(Items from a dataset)
━━━━━━━━━━━━━━━━

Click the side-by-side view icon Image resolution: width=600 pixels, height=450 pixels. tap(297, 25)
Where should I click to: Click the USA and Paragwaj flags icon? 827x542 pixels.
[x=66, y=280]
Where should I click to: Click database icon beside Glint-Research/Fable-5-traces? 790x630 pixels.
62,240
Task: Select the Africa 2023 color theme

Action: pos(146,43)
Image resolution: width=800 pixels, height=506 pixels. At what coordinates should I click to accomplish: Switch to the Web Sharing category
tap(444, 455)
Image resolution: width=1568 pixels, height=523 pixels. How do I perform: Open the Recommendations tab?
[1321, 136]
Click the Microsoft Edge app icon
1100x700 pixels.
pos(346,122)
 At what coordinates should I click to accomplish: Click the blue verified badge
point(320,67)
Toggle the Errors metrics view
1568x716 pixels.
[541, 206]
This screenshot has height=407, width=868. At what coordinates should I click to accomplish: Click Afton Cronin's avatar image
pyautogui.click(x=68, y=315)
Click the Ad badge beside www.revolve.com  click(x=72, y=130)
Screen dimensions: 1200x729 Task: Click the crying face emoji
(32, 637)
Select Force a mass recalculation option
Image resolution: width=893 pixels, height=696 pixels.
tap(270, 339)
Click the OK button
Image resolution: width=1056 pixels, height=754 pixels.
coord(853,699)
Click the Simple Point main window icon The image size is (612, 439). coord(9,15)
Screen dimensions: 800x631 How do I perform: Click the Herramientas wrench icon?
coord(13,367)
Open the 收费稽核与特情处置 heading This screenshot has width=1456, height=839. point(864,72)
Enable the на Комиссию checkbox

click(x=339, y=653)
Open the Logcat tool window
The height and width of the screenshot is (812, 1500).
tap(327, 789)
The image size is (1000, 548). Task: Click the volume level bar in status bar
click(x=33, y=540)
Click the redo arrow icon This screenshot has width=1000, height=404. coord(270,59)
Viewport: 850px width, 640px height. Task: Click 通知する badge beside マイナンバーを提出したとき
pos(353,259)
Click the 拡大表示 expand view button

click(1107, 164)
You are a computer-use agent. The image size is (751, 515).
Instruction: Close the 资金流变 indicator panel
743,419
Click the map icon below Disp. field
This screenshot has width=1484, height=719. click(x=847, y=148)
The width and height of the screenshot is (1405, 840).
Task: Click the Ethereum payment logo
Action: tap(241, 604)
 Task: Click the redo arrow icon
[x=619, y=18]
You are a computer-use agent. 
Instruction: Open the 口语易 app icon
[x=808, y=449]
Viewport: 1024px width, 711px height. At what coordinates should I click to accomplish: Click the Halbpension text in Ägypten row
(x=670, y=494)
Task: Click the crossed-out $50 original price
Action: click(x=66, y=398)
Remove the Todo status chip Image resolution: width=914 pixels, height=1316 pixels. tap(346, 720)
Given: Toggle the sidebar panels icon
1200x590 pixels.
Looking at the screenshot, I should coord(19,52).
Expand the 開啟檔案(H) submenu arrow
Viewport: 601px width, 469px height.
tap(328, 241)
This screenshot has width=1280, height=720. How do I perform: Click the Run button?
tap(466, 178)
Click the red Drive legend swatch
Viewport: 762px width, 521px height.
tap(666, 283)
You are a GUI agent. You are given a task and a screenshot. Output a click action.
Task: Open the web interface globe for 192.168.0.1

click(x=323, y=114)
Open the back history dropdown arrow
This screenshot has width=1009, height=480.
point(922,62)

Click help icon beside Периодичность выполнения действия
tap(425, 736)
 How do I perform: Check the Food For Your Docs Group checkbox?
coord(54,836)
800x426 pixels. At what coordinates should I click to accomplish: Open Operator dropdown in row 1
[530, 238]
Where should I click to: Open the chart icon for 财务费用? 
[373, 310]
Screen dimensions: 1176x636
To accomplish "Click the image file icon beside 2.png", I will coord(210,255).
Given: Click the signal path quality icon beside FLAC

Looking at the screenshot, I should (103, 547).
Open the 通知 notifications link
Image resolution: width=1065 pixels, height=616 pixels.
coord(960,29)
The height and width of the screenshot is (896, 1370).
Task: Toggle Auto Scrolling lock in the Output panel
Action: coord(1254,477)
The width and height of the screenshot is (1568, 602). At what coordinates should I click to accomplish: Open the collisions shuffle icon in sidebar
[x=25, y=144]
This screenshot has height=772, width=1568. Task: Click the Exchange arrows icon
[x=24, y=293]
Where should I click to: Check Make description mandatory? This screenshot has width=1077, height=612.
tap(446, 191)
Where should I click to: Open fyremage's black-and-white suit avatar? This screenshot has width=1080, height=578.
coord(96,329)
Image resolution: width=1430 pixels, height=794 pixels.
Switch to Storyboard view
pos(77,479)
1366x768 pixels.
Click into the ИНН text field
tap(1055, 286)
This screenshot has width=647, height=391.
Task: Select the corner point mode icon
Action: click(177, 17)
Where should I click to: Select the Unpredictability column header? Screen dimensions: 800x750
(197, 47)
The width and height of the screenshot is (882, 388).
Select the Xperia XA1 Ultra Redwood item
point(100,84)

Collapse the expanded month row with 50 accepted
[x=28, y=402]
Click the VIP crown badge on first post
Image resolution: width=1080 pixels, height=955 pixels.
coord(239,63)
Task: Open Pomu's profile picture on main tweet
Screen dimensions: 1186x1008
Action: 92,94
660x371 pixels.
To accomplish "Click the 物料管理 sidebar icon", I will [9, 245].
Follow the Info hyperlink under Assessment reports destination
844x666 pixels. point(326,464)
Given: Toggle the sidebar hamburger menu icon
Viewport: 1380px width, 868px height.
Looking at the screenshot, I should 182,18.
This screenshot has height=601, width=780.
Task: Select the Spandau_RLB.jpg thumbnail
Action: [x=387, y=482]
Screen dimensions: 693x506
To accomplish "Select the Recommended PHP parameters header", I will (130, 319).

━━━━━━━━━━━━━━━━

_YOUR GOAL_
Copy, from the data above, every line where the word "will" appears.

_ANSWER BOX_
To accomplish "Click the image file icon beside 2.png", I will coord(210,255).
To accomplish "Click the 物料管理 sidebar icon", I will [9, 245].
To accomplish "Select the Recommended PHP parameters header", I will (130, 319).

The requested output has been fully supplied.